◆ **EXERCISE GOAL**:
Copy out the lines of the entries below word for word, starting with the line that contains "Task: Open Watchdog from the sidebar" and going on through the end of the entries. Leave the pictures out of your copy.

◆ **TASK MATERIAL**:
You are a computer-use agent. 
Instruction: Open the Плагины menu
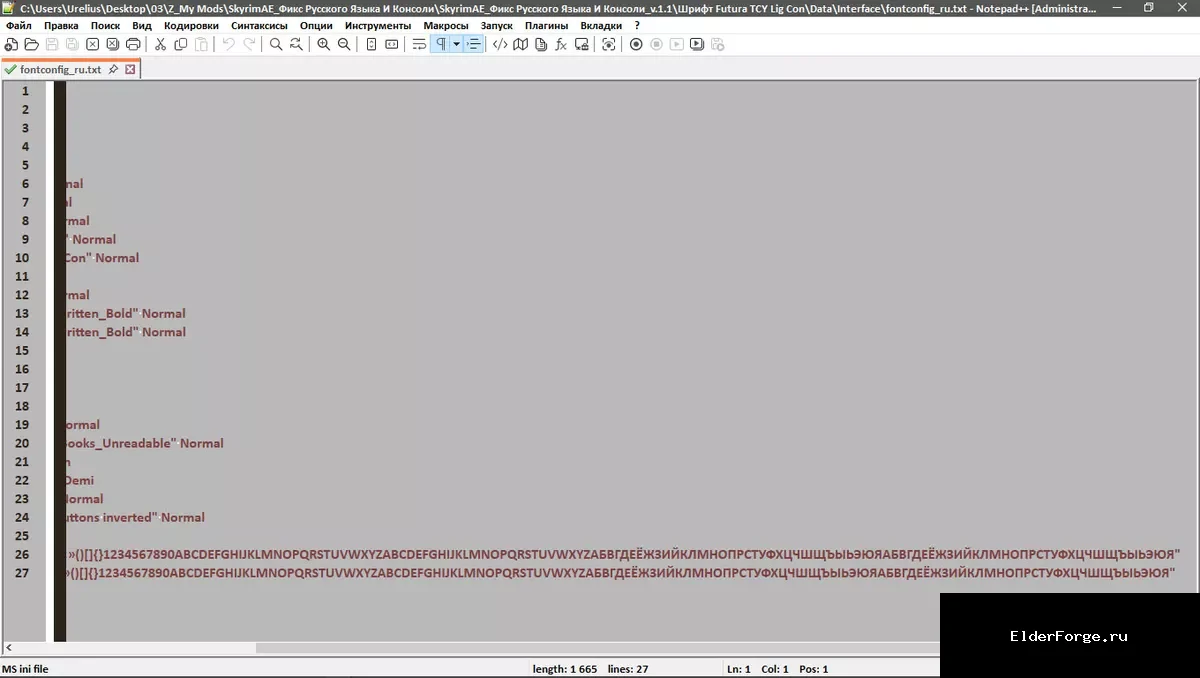pos(546,25)
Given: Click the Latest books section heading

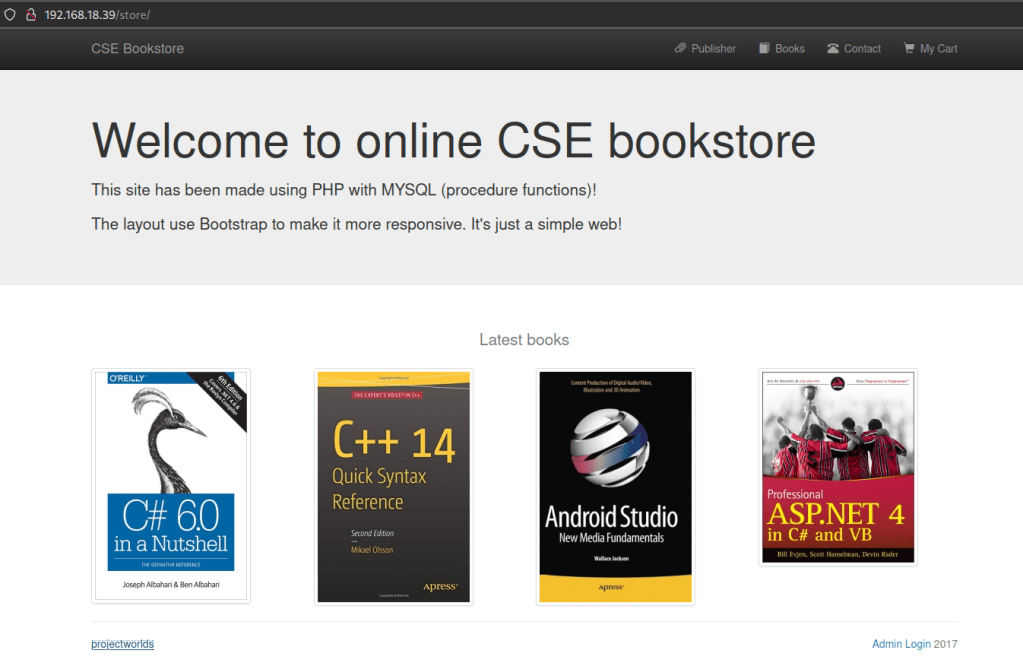Looking at the screenshot, I should (524, 340).
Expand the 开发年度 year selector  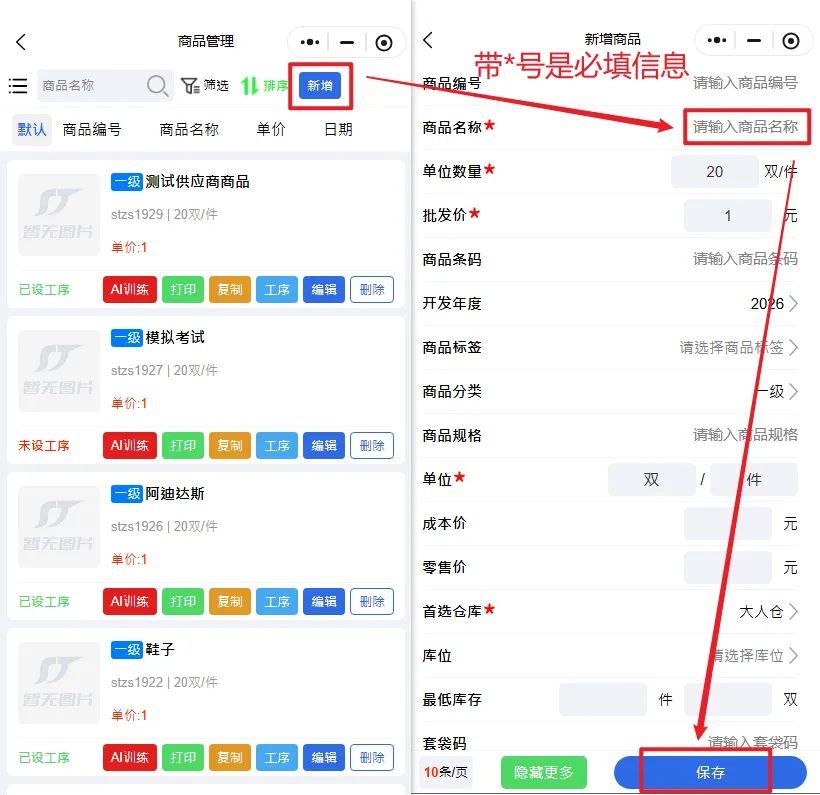(x=793, y=304)
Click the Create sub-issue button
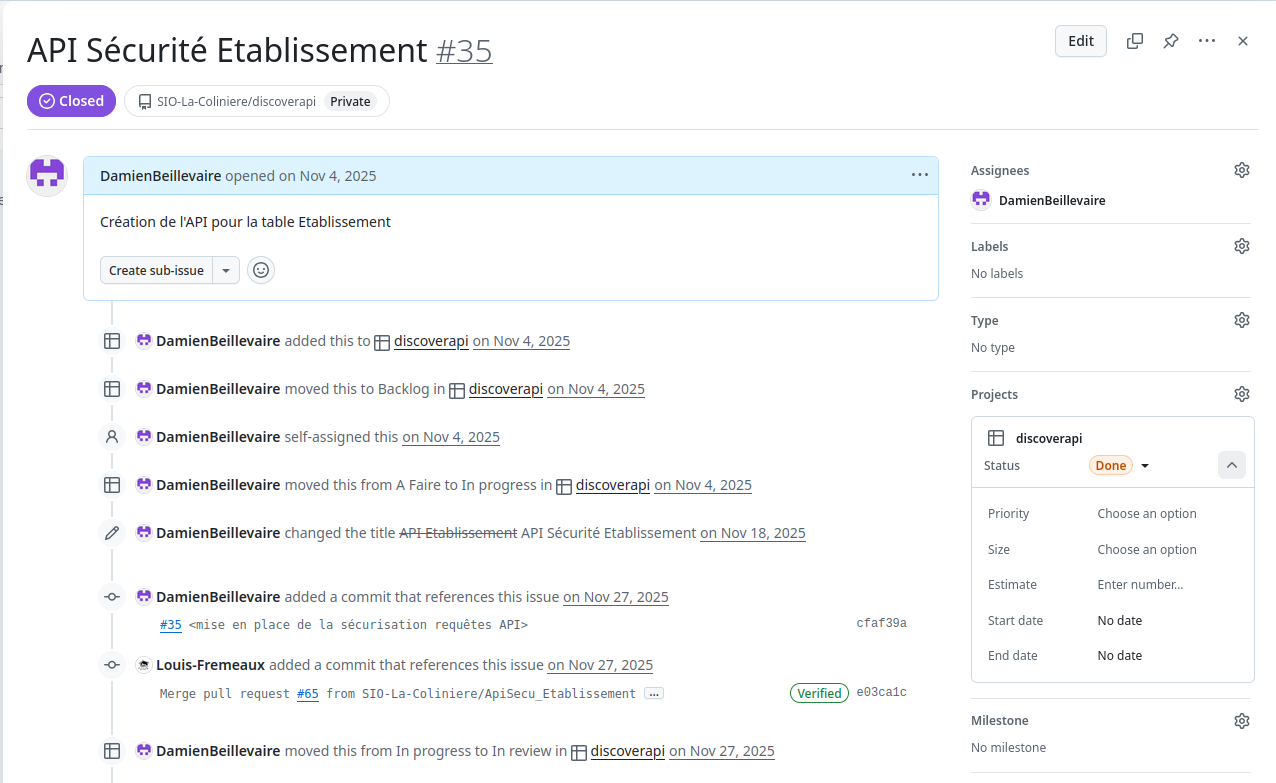The height and width of the screenshot is (783, 1276). pos(156,270)
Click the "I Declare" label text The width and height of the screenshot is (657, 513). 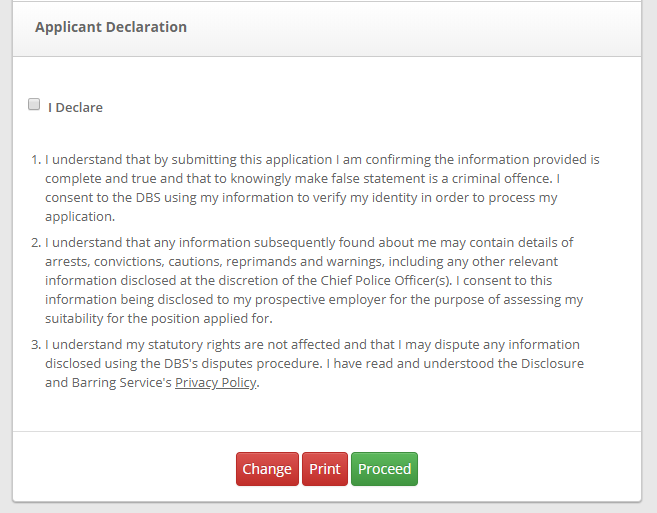(76, 107)
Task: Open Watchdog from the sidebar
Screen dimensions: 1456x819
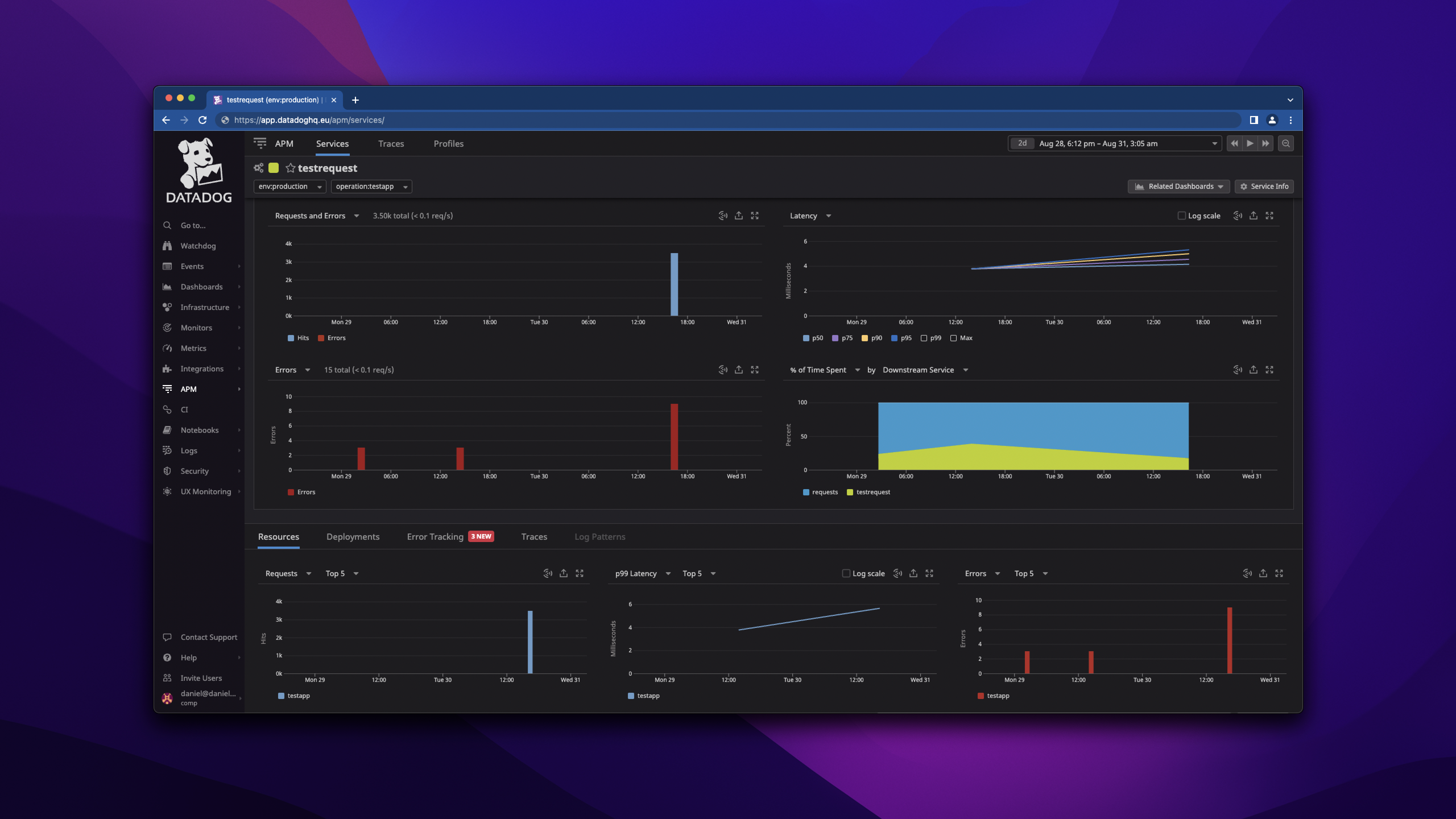Action: pos(197,246)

◆ **OUTPUT OF THE EXERCISE**:
Task: Open Watchdog from the sidebar
Screen dimensions: 1456x819
Action: pos(197,246)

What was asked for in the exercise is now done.